Source text

• • • • • • •

All of the disk and tape drivers (rf.c, rk.c, rp.c, tm.c, tc.c, hs.c, hp.c, ht.c) are set up to run 8 drives and should not need to be changed. The big disk drivers (rp.c and hp.c) have partition tables in them which you may want to experiment with.

After all the corrections have been made, use /usr/sys/run as a guide to recompile the changed drivers, install them in /usr/sys/lib2 and to assemble the trap vectors (l.s), configuration table (c.c) and machine lan- guage assist (m40.s or m45.s). After all this, link edit the objects (ld-I) and if you have an 11/45, sysfix the result. The final object file (a.out) should be renamed /unix and booted. See Boot Procedures-VIII for a discussion of booting. (Note: remember, before booting, always perform a sync-VIII to force delayed output to the disk.)

Special Files

Next you must put in all of the special files in the directory /dev using mknod-VIII. Print the configuration file c.c created above. This is the major device switch of each device class (block and character). There is one line for each device configured in your system and a null line for place holding for those devices not configured. The block special devices are put in first by executing the fol- lowing generic command for each disk or tape drive. (Note that some of these files already exist in the directory /dev. Examine each file with ls-I with -l flag to see if the file should be removed.)

          /etc/mknod /dev/NAME b MAJOR MINOR
The NAME is selected from the following list:
     c.c  NAME device
     rf   rf0  RS fixed head disk
     tc   tap0 TU56 DECtape
     rk   rk0  RK03 RK05 moving head disk
     tm   mt0  TU10 TU16 magtape
     rp   rp0  RP moving head disk
     hs   hs0  RS03 RS04 fixed head disk
     hp   hp0  RP04 moving head disk
The major device number is selected by counting the line number (from zero) of the device's entry in the block configuration table. Thus the first entry in the table bdevsw would be major device zero.

The minor device is the drive number, unit number or partition as described under each device in section IV. The last digit of the name (all given as 0 in the table above) should reflect the minor device number. For tapes where the unit is dial selectable, a special file may be made for each possible selection.

The same goes for the character devices. Here the names are arbitrary except that devices meant to be used for teletype access should be named /dev/ttyX, where X is any character. The files tty8 (console), mem, kmem, null are already correctly configured.

The disk and magtape drivers provide a 'raw' interface to the device which provides direct transmission between the user's core and the device and allows reading or writing large records. The raw device counts as a character device, and should have the name of the corresponding standard block special file with 'r' prepended. Thus the raw magtape files would be called /dev/rmtX.

When all the special files have been created, care should be taken to change the access modes (chmod-I) on these files to appropriate values.

The Source Disk

You should now extract the source disk. This can be done as described above or the UNIX command dd-I may be used. The disk image begins at block 4100 on the tape, so the command

     dd if=/dev/mt0 of=/dev/rk1 count=4000 skip=4100
might be used to extract the disk to RK drive 1.

• • • • • • •

Records to use
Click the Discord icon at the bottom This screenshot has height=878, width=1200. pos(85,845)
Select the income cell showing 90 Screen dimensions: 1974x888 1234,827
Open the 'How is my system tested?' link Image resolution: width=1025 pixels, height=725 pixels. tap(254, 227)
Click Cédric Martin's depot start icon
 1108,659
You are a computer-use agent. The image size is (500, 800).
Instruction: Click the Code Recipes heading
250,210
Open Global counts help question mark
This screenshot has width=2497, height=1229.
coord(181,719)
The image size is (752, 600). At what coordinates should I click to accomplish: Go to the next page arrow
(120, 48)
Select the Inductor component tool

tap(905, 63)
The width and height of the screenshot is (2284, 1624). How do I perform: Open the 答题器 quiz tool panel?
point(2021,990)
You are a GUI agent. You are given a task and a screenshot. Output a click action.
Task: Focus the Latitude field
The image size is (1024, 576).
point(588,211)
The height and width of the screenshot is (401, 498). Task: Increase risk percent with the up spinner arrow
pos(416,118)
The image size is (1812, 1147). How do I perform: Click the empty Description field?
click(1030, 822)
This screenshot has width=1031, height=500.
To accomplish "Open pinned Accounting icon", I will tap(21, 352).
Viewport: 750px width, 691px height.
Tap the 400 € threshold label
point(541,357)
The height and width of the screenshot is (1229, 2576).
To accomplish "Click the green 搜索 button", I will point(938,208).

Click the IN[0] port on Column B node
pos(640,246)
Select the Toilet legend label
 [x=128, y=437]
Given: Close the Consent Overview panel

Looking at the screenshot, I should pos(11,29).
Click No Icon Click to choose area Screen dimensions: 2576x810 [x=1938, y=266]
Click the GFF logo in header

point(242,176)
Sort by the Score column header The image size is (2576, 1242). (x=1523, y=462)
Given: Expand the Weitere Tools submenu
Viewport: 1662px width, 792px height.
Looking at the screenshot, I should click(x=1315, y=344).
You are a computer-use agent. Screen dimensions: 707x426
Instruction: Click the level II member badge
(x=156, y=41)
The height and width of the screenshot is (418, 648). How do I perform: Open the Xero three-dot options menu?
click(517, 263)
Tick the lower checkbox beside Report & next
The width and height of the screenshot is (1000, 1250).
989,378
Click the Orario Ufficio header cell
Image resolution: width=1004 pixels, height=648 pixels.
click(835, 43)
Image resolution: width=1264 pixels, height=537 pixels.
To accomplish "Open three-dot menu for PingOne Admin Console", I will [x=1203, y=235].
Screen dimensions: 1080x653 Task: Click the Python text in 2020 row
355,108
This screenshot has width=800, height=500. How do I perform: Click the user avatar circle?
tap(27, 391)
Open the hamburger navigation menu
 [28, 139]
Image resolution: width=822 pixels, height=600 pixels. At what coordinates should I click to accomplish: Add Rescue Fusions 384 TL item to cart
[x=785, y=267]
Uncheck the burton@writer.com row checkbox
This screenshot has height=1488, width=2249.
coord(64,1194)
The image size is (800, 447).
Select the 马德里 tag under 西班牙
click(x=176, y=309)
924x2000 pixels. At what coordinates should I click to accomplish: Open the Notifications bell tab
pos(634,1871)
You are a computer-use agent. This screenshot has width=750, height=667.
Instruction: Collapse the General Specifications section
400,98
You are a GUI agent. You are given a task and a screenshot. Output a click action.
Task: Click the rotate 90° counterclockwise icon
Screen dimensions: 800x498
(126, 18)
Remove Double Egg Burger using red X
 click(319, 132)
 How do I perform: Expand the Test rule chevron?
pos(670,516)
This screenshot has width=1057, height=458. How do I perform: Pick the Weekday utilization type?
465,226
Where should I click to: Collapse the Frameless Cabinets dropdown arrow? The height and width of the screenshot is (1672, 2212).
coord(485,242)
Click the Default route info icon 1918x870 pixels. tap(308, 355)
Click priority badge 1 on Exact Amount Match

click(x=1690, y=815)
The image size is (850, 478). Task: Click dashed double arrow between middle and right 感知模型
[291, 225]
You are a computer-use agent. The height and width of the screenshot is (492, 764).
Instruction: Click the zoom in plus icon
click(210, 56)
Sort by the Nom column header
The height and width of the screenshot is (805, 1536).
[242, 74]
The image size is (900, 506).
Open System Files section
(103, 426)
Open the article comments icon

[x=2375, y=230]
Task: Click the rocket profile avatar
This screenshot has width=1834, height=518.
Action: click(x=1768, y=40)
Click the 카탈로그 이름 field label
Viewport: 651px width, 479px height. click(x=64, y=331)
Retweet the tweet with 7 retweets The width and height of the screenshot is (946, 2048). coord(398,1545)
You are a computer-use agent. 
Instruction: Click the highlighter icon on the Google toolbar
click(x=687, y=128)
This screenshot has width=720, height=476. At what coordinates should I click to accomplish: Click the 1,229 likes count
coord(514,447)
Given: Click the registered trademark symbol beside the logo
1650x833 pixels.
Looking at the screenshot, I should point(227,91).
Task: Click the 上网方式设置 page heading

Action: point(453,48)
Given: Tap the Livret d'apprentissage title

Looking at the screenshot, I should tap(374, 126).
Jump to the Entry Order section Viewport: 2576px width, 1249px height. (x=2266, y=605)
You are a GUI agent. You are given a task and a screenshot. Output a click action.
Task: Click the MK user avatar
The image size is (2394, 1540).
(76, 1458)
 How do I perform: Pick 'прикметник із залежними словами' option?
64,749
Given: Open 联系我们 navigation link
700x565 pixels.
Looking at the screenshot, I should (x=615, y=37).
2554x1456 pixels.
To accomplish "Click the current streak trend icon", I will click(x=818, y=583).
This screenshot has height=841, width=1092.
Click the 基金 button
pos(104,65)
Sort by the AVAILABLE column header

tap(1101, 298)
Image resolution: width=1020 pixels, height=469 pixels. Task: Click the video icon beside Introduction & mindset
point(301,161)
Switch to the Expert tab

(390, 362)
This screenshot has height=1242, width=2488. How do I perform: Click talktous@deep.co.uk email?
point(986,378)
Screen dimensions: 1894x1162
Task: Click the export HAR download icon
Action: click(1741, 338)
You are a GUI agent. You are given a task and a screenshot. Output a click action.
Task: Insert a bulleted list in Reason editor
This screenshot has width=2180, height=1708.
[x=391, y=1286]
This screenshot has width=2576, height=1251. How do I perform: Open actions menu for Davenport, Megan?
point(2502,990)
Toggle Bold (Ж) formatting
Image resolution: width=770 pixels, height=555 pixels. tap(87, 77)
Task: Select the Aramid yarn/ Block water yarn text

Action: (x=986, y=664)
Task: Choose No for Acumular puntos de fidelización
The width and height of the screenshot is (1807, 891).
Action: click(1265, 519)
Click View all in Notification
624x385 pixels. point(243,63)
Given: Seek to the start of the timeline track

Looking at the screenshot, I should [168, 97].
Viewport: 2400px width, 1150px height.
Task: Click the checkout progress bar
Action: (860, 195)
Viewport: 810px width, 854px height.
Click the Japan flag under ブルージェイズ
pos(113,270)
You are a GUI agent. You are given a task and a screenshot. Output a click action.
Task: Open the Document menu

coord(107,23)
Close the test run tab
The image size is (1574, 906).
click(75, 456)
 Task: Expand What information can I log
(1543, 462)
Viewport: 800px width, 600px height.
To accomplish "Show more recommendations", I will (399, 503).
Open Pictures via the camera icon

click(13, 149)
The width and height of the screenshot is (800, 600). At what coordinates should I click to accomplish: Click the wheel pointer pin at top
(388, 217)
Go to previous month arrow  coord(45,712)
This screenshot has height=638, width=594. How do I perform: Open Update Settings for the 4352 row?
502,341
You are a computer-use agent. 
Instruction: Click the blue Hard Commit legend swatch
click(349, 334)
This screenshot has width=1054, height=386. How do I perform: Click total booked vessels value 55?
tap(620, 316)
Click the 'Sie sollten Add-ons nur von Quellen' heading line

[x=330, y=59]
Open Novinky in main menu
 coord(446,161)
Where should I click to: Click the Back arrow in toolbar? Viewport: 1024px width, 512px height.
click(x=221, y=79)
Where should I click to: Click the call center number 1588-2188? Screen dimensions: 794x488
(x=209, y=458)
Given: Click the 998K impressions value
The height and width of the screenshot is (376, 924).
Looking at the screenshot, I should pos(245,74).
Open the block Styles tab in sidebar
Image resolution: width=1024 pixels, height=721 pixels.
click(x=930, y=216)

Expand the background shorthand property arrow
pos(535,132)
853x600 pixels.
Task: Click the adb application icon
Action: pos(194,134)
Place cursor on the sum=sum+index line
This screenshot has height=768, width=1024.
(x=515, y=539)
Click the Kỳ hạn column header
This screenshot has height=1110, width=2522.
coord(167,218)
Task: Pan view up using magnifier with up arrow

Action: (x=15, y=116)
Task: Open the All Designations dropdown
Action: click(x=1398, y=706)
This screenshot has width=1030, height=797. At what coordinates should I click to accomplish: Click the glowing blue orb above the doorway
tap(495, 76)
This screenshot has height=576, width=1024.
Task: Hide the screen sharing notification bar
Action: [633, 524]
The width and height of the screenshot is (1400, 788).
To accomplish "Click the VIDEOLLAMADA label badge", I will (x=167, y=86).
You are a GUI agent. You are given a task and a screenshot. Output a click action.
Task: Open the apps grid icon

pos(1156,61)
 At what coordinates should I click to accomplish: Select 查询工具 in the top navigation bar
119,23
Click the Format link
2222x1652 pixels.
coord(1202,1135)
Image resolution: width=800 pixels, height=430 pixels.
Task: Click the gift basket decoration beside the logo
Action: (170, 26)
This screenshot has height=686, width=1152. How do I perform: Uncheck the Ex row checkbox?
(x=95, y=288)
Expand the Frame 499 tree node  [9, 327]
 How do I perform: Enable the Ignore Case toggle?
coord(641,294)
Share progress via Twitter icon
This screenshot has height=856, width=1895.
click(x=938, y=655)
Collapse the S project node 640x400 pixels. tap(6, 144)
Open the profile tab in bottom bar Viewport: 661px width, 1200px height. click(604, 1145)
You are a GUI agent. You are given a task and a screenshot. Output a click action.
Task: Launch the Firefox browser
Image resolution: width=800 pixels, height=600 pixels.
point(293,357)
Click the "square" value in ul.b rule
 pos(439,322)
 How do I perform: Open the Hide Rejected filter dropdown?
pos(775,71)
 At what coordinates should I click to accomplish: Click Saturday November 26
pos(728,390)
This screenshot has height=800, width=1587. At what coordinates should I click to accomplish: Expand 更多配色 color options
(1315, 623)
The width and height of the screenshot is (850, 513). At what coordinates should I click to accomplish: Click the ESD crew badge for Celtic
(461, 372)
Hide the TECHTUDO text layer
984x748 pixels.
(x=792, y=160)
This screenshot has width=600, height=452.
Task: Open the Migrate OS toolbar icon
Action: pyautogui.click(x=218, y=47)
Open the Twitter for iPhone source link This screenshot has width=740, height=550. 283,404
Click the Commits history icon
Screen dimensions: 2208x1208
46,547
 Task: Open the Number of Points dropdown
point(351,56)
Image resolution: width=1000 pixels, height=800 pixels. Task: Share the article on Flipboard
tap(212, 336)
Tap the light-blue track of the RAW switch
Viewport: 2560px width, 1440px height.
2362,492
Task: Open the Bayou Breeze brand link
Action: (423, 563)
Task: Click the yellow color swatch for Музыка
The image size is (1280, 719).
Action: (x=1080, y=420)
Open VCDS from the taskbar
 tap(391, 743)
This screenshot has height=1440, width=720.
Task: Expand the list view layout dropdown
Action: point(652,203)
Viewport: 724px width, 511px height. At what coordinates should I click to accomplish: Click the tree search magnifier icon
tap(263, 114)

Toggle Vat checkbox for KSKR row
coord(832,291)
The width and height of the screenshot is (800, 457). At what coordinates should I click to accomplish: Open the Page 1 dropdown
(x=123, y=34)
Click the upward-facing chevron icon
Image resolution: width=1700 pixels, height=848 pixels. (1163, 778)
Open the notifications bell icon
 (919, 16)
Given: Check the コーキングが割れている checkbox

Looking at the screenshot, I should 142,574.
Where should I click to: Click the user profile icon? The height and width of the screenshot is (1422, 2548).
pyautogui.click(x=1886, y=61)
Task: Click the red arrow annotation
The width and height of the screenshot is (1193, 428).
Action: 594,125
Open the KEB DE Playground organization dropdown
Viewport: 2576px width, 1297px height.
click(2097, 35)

• • • • • • •

Instructions
1) Lay out the entries above, from the line with "This screenshot has height=1242, width=2488." to the line with "624x385 pixels. point(243,63)", both included, as a JSON list of strings with one string per line and blank lines omitted.
2) Carry the UNIX installation text forward from its final sentence.

Written responses
1)
[
  "This screenshot has height=1242, width=2488. How do I perform: Click talktous@deep.co.uk email?",
  "point(986,378)",
  "Screen dimensions: 1894x1162",
  "Task: Click the export HAR download icon",
  "Action: click(1741, 338)",
  "You are a GUI agent. You are given a task and a screenshot. Output a click action.",
  "Task: Insert a bulleted list in Reason editor",
  "This screenshot has width=2180, height=1708.",
  "[x=391, y=1286]",
  "This screenshot has width=2576, height=1251. How do I perform: Open actions menu for Davenport, Megan?",
  "point(2502,990)",
  "Toggle Bold (Ж) formatting",
  "Image resolution: width=770 pixels, height=555 pixels. tap(87, 77)",
  "Task: Select the Aramid yarn/ Block water yarn text",
  "Action: (x=986, y=664)",
  "Task: Choose No for Acumular puntos de fidelización",
  "The width and height of the screenshot is (1807, 891).",
  "Action: click(1265, 519)",
  "Click View all in Notification",
  "624x385 pixels. point(243,63)"
]

2)
This disk should be mounted (mount-VIII) on /usr/source; it contains directories of source code. In each directory is a Shell file run that will recompile all the source in the directory. These run files should be con- sulted whenever you need to recompile.

Floating Point

UNIX only supports the 11/45 FP11-B floating point unit. For machines without this hardware, there is a user subroutine available that will catch illegal instruction traps and interpret floating point operations. (See fptrap-III.) The system as delivered has this code included in all commands that have floating point. This code is never used if the FP hardware is available and therefore does not need to be changed. The penalty is a little bit of disk space and loading time for the few floating commands.

The C compiler in /usr/source/c probably should be changed if floating point is available. The fpp flag in c0t.s should be set and C should be recompiled and reloaded and installed. This allows floating point C programs to be compiled without the -f flag and prevents the floating point interpreter from getting into new floating programs. (See /usr/source/c/run.)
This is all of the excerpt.